The relationship between the front sprocket, swingarm pivot and rear wheel spindle is also critical. The manufacturer of the bike has done the sums already, but if you’re building a special or fitting an engine into a chassis that it wasn’t originally designed to be in, you must check this three-way relationship. Get it wrong and you can find yourself in a situation where, at either or both extremities of the swingarm’s range of movement, the chain can tighten to the point where it slows down the rate of movement of the swingarm/wheel, effectively dumping a load of compression damping into the mix at a certain point. It also means the chain becomes extremely tight in that scenario, which is no good, and if it does, it means that at the other end of the range of movement – for example, the rear is off the ground during a jump – the chain can be so loose that it jumps off the sprocket, which, while not specifically related to the topic at hand, is worth a mention.

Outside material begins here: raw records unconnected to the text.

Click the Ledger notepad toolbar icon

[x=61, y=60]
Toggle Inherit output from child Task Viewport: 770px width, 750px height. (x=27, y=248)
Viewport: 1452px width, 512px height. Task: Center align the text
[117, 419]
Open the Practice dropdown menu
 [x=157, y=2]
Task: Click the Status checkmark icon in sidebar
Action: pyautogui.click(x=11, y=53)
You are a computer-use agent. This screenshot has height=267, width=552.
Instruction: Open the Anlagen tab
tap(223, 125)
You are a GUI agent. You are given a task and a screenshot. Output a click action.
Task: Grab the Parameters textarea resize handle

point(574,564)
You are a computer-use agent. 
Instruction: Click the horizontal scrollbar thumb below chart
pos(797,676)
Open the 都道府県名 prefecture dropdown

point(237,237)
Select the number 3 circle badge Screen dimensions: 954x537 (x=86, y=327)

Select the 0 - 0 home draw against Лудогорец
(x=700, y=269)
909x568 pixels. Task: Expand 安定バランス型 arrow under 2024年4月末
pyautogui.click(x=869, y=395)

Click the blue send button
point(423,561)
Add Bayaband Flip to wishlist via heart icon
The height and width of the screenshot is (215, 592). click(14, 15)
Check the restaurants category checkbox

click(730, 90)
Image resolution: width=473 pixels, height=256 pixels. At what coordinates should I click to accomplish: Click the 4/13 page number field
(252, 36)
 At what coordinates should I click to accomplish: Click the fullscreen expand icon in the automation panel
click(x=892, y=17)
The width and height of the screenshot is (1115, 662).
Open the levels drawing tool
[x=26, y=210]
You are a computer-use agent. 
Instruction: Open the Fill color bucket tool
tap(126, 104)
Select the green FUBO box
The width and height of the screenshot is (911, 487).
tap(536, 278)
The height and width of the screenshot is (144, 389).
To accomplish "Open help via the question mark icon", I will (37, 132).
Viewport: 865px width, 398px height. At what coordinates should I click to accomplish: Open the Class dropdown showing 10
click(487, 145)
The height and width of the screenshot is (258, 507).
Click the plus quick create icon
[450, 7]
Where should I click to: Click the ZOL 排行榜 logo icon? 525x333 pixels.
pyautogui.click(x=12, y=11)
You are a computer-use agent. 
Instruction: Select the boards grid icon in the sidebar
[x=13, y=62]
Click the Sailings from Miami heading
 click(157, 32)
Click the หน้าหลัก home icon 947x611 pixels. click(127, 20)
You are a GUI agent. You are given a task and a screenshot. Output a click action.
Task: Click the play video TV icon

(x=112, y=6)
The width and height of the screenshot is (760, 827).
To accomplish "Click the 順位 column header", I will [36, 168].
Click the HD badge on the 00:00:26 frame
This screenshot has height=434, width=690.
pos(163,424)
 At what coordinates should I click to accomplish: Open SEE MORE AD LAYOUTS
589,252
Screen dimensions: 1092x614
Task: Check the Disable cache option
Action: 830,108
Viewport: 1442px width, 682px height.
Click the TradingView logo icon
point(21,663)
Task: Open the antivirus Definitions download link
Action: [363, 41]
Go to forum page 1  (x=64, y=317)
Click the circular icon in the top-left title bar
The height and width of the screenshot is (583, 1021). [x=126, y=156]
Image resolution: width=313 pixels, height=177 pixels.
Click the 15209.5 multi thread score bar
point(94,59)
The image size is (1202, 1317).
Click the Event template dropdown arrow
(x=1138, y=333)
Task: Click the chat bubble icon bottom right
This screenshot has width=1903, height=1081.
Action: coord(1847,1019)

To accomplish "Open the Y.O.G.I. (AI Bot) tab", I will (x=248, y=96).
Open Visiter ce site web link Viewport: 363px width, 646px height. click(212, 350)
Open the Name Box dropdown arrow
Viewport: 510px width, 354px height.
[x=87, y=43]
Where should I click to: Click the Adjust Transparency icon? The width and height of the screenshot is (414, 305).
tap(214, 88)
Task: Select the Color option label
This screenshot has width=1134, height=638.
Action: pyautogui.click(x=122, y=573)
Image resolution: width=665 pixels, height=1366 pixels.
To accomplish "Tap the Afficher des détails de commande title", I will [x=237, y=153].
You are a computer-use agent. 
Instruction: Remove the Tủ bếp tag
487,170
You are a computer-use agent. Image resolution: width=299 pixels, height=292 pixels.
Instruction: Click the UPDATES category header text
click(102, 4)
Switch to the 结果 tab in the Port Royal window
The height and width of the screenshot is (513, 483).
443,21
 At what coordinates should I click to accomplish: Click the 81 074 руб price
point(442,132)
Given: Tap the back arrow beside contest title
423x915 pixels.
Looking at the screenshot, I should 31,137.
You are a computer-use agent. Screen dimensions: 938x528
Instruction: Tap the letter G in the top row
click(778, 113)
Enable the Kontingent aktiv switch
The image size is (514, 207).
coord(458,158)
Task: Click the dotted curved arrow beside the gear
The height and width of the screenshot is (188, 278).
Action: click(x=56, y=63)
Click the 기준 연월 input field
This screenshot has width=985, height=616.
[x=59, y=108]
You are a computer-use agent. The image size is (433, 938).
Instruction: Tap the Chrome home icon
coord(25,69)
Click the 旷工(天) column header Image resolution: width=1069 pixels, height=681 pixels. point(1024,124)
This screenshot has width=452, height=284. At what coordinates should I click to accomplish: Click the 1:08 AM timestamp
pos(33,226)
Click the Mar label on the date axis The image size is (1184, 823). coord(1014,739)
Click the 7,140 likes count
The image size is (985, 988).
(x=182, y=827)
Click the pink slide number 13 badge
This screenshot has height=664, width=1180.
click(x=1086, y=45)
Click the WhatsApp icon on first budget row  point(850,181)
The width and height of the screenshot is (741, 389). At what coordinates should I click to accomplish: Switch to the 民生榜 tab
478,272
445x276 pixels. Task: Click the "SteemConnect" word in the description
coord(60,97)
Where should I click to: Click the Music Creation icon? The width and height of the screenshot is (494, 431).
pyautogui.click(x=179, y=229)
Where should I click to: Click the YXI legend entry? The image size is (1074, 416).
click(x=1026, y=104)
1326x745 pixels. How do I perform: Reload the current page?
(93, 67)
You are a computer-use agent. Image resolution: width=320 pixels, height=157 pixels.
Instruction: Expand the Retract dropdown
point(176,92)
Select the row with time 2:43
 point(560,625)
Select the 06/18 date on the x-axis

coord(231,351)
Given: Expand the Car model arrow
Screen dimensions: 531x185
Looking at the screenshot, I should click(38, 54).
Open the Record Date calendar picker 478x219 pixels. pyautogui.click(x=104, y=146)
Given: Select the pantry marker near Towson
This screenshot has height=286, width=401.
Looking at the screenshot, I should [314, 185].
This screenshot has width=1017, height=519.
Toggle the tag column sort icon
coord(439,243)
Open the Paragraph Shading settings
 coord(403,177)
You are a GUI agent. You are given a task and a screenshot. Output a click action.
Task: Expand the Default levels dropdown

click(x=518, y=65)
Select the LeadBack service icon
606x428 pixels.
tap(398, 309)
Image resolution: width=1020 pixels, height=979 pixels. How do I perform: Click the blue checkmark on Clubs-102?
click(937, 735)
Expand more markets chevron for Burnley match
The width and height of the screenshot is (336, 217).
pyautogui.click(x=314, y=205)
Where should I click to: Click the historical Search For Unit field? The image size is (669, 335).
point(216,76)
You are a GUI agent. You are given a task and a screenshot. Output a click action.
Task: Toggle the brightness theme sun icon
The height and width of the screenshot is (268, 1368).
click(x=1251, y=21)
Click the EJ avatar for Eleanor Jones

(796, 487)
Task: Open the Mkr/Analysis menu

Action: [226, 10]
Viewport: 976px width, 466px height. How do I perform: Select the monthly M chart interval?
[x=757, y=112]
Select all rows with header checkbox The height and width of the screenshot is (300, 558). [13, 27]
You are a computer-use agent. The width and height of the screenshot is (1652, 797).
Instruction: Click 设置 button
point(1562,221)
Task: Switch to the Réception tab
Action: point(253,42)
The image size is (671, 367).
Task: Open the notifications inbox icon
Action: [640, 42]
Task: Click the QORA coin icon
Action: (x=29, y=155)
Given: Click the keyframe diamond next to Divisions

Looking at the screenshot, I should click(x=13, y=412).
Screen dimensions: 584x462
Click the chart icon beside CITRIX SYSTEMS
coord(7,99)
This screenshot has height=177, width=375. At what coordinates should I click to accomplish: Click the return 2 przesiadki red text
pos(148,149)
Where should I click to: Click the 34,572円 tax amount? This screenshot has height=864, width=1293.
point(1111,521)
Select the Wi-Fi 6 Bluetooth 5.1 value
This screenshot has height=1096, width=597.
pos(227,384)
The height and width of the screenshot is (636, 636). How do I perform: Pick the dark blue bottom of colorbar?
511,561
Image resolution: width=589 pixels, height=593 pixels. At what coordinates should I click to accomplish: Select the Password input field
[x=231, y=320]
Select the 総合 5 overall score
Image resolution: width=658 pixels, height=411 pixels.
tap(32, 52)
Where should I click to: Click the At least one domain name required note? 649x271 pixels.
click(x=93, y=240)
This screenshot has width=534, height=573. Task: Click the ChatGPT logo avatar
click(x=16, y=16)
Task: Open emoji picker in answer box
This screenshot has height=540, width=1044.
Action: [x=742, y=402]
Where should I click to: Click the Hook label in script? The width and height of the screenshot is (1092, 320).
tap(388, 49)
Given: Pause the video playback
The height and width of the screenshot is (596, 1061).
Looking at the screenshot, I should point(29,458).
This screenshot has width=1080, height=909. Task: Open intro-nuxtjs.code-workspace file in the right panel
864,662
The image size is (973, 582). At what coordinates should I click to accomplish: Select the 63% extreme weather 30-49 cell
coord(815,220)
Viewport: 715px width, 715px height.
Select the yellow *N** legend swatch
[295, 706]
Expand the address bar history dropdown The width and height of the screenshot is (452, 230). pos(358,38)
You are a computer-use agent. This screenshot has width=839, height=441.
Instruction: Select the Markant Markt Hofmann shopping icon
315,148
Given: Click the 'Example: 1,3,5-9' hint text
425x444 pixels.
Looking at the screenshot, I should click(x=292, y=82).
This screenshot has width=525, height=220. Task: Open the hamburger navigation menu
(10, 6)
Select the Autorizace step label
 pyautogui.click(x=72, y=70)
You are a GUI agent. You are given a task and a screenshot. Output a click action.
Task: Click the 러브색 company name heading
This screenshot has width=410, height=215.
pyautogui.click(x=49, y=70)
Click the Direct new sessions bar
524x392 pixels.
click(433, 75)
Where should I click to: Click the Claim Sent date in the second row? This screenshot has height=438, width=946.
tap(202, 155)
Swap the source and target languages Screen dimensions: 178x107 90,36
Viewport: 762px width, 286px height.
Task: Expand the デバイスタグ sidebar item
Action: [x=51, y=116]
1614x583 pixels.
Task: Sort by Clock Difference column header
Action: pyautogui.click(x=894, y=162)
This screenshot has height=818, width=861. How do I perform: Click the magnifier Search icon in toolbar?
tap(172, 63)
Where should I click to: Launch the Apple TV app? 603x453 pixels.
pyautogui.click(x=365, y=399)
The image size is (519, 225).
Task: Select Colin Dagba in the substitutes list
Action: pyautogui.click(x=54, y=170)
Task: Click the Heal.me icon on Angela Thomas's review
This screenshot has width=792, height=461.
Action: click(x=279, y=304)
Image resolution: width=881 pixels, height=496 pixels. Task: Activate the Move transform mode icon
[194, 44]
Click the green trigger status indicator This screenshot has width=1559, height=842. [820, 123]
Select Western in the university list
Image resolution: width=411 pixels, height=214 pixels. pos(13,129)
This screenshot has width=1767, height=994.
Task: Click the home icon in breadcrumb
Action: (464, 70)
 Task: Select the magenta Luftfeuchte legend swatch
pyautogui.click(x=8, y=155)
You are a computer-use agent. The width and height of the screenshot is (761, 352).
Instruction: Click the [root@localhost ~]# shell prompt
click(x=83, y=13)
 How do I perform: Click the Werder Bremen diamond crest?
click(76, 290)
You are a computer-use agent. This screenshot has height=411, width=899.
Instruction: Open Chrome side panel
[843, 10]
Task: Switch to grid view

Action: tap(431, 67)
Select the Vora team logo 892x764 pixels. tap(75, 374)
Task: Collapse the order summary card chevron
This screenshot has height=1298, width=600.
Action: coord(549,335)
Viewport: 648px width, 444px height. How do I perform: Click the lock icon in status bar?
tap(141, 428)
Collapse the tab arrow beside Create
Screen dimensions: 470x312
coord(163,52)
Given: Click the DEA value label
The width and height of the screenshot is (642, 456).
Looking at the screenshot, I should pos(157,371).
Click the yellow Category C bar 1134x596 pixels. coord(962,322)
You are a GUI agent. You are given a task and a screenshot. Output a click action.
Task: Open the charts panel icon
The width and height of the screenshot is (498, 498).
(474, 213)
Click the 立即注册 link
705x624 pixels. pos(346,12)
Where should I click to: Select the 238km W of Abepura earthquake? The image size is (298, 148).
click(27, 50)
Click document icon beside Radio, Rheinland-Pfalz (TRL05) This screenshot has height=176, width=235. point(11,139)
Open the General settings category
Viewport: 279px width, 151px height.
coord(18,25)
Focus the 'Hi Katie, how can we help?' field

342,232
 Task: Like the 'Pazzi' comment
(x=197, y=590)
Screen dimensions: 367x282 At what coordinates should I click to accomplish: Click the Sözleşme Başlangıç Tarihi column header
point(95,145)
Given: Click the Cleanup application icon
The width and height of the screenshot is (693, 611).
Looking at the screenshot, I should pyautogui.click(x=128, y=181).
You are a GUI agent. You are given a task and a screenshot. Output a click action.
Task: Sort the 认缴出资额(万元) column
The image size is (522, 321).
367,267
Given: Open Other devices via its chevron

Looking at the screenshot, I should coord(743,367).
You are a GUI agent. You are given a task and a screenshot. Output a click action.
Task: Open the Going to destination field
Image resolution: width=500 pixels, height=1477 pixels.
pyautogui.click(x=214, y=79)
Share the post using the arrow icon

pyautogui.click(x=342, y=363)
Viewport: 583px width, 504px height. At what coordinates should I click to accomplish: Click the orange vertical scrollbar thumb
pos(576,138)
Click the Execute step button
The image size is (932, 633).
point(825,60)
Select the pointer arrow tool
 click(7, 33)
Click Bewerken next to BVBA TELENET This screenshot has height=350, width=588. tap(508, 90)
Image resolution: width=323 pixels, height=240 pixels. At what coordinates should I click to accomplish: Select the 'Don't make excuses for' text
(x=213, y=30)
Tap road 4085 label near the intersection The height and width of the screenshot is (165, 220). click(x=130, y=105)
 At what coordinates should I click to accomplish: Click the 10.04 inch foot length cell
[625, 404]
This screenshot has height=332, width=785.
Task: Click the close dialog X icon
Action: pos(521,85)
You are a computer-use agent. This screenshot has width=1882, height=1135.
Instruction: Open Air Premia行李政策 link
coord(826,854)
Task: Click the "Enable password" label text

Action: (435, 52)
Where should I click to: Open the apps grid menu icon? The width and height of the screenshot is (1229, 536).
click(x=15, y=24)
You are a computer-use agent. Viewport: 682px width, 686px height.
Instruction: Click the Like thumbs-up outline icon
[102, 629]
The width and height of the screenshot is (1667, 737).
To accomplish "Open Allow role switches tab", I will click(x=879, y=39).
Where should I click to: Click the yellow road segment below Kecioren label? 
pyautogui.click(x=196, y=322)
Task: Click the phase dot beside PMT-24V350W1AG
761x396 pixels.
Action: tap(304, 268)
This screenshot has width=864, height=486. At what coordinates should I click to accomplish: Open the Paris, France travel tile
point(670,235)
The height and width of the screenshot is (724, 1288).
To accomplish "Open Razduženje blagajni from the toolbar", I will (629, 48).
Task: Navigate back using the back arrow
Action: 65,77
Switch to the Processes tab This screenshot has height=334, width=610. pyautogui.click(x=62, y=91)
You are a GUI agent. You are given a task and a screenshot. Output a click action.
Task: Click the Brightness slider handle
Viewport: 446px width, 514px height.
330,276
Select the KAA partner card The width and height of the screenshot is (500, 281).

The rear suspension of a bike is so much more than just a rear shock, and while there’s no doubt that having a posh aftermarket shock in your bike will make every aspect of its handling better by virtue of being made to tighter tolerance and using higher-grade materials and oil, there are other factors in play that affect the way a bike feels, right down to the chain tension.
However, by far the biggest influence on it is you having the basic understanding of the principles of what’s going on, and taking the time to adjust and maintain everything that is part of the rear suspension to be as good as it can be. The rewards are massive.